I don’t score this chap too high:

  • 1 point for the lamest form of Cookie-Stuffing
  • 1 point for using a demilitarized zone
  • 1 point for cycling through affiliate ids
  • -1 point for not protecting his affiliate ids

2/10 (pathetic)

On Demilitarized Zones

Believe it or not, but images.google.com is a very popular demilitarized zone. It makes sense, for images.google.com is a great way to preview images. Note that when you preview the images, Google loads the page responsible for showing the image in the background. This makes for a wonderful opportunity to engage in Cookie-Stuffing.

Who better to explain how to engage in this kind of behaviour than the fraudsters themselves. From an anonymous Blackhatter:

When you go to Google, you will see a nice little link that says “Images”. What many people don’t realize is that this is a gold mind. These images work the same as the search engine results, Google simply just takes these images from the websites that it has in it’s search results. However, when you click on any of these images you are actually taken to the website which is in an iframe. By simply stuffing the page that the image is on you will stuff every single person that views the image. Once you have your affiliate link, choose the genre you would like to “attack”. Do a search for images under your keyword and grab and many images as you can. Now that you have your images, start mass creating Web 2.0 sites with a short article about that topic and then include the image. Make sure that the image is tagged with that keyword and that the title of the article is also tagged with that keyword. You can then either stuff your web 2.0 site with the image cookie stuffing code. It is now time to just let Google run it’s magic. Everytime someone views the image from the images search, they will be stuffed.
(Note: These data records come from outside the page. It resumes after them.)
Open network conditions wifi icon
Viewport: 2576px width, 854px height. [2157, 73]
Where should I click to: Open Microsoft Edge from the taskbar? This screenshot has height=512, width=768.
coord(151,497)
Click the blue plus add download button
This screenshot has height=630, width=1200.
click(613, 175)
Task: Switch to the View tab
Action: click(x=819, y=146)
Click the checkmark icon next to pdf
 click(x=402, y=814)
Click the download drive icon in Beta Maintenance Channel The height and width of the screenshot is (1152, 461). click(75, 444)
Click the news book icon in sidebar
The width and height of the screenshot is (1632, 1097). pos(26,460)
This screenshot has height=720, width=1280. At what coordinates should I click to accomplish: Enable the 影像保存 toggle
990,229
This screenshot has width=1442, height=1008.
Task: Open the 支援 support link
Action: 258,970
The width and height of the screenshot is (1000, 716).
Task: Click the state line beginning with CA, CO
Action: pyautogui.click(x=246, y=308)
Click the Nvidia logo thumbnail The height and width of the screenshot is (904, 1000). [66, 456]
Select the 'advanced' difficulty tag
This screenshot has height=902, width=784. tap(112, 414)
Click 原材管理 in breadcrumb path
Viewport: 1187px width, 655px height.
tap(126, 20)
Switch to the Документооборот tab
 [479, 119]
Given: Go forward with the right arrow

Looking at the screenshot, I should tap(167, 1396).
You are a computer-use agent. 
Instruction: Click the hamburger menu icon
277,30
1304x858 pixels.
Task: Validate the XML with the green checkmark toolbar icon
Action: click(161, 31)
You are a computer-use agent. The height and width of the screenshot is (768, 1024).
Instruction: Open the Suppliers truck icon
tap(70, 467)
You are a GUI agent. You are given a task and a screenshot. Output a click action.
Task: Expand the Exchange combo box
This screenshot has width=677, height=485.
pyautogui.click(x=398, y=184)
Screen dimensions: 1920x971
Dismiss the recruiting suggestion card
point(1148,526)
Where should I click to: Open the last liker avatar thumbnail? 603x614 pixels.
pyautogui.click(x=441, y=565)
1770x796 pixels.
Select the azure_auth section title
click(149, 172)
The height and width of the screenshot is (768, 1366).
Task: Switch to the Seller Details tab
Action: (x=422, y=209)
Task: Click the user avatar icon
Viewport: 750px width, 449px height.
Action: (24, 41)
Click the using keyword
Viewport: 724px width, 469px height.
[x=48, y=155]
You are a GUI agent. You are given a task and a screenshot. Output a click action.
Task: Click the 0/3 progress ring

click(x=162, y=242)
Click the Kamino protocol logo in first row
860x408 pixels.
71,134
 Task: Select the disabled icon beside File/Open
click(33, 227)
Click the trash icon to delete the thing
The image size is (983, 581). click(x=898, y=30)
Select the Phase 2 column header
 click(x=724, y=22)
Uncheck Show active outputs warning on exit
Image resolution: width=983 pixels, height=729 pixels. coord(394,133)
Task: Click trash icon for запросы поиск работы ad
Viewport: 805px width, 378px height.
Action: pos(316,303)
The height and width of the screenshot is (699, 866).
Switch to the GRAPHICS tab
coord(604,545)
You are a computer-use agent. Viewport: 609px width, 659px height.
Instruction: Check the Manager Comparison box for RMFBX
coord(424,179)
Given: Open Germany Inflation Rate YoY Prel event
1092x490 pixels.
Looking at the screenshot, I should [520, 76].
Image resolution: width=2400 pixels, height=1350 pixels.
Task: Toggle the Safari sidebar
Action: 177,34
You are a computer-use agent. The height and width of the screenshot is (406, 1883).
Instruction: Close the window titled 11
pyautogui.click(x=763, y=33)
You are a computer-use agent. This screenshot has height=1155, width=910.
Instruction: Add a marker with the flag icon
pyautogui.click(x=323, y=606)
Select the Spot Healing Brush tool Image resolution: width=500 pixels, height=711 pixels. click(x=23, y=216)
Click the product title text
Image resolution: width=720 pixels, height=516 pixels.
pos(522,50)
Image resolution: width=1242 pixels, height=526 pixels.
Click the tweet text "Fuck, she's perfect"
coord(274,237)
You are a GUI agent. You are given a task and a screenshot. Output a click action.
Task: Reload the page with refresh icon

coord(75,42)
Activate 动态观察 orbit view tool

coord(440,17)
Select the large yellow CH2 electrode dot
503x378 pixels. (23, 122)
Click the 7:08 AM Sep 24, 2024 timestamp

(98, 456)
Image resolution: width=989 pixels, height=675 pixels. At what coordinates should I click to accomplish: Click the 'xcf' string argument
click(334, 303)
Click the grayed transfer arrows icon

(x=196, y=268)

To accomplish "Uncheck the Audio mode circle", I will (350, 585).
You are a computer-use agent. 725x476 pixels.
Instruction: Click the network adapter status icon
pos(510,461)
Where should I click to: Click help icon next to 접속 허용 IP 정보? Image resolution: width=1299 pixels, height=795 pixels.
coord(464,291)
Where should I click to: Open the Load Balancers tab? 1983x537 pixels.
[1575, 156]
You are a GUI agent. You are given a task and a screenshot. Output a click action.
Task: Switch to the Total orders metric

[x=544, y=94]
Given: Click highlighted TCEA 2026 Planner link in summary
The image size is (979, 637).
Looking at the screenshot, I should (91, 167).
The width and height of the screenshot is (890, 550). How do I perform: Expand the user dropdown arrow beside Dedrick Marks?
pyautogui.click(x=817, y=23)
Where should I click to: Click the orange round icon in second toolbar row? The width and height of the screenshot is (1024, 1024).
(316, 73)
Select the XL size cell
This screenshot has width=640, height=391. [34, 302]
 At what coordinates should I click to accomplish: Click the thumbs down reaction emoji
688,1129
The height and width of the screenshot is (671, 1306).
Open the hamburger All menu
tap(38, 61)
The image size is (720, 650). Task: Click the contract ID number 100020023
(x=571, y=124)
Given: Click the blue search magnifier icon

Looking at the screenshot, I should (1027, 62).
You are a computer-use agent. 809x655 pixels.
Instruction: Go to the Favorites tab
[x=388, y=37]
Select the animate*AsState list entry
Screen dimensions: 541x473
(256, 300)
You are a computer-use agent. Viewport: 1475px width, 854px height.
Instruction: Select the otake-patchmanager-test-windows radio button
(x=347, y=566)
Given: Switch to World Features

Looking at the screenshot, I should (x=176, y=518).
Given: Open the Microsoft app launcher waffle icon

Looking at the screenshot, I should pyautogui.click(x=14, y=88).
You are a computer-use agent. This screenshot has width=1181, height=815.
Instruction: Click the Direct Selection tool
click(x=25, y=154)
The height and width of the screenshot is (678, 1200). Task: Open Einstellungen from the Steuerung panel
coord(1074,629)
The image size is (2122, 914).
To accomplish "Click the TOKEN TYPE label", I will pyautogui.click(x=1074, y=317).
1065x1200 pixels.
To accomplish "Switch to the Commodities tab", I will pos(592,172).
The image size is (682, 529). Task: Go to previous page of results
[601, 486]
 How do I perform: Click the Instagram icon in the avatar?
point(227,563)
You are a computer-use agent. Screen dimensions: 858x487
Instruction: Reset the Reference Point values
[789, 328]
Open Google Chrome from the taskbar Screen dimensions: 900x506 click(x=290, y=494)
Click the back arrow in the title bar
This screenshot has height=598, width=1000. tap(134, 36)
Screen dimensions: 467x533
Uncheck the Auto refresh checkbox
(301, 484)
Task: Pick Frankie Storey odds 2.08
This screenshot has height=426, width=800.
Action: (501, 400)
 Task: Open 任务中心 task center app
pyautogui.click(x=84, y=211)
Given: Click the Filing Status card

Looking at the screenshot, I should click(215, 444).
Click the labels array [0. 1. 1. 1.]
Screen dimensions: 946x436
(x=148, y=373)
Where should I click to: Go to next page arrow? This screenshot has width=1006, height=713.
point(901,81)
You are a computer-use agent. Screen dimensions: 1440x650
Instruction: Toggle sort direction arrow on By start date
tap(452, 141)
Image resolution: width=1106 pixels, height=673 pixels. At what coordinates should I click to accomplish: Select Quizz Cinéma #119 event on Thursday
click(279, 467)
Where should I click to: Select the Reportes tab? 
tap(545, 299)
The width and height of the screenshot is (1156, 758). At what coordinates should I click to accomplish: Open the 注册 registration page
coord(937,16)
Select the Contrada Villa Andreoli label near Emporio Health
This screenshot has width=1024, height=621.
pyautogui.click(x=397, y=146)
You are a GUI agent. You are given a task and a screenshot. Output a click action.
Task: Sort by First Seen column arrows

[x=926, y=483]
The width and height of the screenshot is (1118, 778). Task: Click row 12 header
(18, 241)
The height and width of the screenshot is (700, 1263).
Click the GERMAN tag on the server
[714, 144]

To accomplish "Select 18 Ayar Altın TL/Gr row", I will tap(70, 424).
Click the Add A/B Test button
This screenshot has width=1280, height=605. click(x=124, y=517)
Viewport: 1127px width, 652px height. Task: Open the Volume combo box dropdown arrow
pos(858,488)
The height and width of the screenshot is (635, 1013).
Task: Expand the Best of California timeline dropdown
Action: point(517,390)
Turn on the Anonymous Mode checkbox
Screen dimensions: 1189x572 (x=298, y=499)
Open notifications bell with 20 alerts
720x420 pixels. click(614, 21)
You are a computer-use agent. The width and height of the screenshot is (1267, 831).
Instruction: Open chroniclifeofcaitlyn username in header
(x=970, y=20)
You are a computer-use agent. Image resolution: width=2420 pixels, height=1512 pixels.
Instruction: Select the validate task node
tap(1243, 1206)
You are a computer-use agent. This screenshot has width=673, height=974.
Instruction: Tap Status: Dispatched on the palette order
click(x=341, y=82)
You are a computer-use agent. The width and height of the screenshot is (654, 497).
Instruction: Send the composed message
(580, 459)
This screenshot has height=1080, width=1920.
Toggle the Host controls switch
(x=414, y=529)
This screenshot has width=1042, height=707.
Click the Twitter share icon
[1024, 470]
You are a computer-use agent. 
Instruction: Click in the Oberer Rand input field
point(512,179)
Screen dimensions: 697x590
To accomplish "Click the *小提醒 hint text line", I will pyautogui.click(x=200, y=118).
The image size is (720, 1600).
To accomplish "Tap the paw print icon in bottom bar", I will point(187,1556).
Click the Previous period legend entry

Hold on a Second, What are you doing?

If you’re my competitor, you’re probably thinking “Hahah! This guy just gave me some great intel, what a sucker!”. But think again, I just gave everyone great intel, for when it comes to detecting Cookie-Stuffing, I happily put myself out of business.

Don’t forget folks (mostly the fraudsters really), Cookie-Stuffing is a very serious offense that can land you behind bars.

One thought on “An Oldie (but a goodie!)

  1. Since Google and Bing instituted their new image apps, I have been going crazy trying to figure out what they are doing – because it is showing up in the affiliate network interface as clicks on dozens of my links a day when there is no traffic on that page related to those links. I wrote to the network because it makes it look like I am cookie stuffing when all I have done is created a shop full of a merchant’s products, often multiple pages. This started occasionally in December and now there are some days with little activity and some days with hundreds of “clicks”. I don’t doubt that there are cookie stuffers by any means, but appearances are not always what they seem to be. I have contacted the program manager and contacted the network also but it continues and since examination of the access logs shows no traffic on the pages involved, I have no way to make it stop. I have gained nothing from it either as far as I can tell, but I don’t like it.

    From one explanation I found, the BingPreview and GoogleWebPreview User-agents show a small image they have copied from my site (although, as affiliate datafeed type links, the images are not hosted on my sites) and when a visitor clicks for a larger image, the image link is refreshed calling a larger version from the viewer’s browser cache and sets a “click” on a nonexistent visit. The referring page shown in the network interface for these clicks is always an affiliate link URL, not a site URL.

    If these were my own images I could prevent caching but coming from the merchant’s site I have no control. What pains me most is that with these image views, BingPreview calls for all the related page files such as background images and css and even .js files on the related page as if they were framing. So my bandwidth is getting used up with no visitors. I tried blocking BingPreview as a User-agent, but it conflicts with a robot trap I use and returns a 500 error. I would hate to be accused of cookie stuffing when it isn’t me causing these clicks. The new WP plugin Imaguard tries to deal with the issue, but my problem is on a plain old html site.